A run of records
--------------------------------
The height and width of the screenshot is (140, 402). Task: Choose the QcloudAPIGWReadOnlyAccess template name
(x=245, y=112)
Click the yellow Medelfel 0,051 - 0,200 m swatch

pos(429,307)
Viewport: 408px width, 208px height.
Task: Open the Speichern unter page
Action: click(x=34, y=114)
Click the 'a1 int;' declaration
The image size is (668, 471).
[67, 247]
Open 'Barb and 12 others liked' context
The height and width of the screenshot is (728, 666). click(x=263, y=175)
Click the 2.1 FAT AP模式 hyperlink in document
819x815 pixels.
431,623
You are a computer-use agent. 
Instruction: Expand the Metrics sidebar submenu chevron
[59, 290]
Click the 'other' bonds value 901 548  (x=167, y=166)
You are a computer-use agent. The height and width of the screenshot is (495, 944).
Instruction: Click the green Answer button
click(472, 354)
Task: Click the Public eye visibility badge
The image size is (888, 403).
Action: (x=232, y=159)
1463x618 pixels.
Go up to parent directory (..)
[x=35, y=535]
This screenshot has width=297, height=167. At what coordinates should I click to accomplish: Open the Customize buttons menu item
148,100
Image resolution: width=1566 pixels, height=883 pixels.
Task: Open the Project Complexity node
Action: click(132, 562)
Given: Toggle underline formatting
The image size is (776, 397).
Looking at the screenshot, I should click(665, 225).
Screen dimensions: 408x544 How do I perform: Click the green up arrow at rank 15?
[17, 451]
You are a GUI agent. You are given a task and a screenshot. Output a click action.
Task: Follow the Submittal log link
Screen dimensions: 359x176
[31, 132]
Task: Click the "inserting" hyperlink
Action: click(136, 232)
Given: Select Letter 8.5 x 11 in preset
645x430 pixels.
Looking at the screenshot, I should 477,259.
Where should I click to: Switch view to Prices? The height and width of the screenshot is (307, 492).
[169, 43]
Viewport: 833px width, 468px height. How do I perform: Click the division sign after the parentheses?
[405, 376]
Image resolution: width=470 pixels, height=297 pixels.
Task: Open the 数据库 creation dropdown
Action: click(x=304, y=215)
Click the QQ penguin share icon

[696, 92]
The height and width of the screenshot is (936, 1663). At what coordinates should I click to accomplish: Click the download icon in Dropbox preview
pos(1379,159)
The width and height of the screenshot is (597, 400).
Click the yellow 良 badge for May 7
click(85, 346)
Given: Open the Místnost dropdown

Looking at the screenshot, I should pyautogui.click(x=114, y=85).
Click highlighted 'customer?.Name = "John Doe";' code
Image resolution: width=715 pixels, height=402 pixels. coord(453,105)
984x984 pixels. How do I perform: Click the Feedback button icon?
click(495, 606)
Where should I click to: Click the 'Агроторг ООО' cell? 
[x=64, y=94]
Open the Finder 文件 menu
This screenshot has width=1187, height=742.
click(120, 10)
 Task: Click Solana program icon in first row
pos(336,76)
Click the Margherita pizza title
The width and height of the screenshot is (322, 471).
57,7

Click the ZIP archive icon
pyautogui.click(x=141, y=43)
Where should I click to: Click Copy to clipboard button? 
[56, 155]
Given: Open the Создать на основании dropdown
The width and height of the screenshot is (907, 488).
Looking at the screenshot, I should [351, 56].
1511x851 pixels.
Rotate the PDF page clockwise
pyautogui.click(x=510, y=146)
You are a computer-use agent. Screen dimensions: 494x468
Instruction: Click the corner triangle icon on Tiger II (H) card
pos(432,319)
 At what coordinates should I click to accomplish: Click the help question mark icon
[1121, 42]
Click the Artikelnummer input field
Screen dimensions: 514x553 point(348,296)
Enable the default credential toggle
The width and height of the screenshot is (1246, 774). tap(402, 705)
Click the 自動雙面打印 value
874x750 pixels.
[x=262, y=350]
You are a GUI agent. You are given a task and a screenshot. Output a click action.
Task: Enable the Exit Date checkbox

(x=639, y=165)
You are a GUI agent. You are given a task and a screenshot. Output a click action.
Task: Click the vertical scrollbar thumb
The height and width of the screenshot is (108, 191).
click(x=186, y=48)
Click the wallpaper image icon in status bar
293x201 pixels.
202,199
--------------------------------
Locate each line in the material above that contains the string "Viewport", and copy those lines.

Viewport: 408px width, 208px height.
Viewport: 833px width, 468px height. How do I perform: Click the division sign after the parentheses?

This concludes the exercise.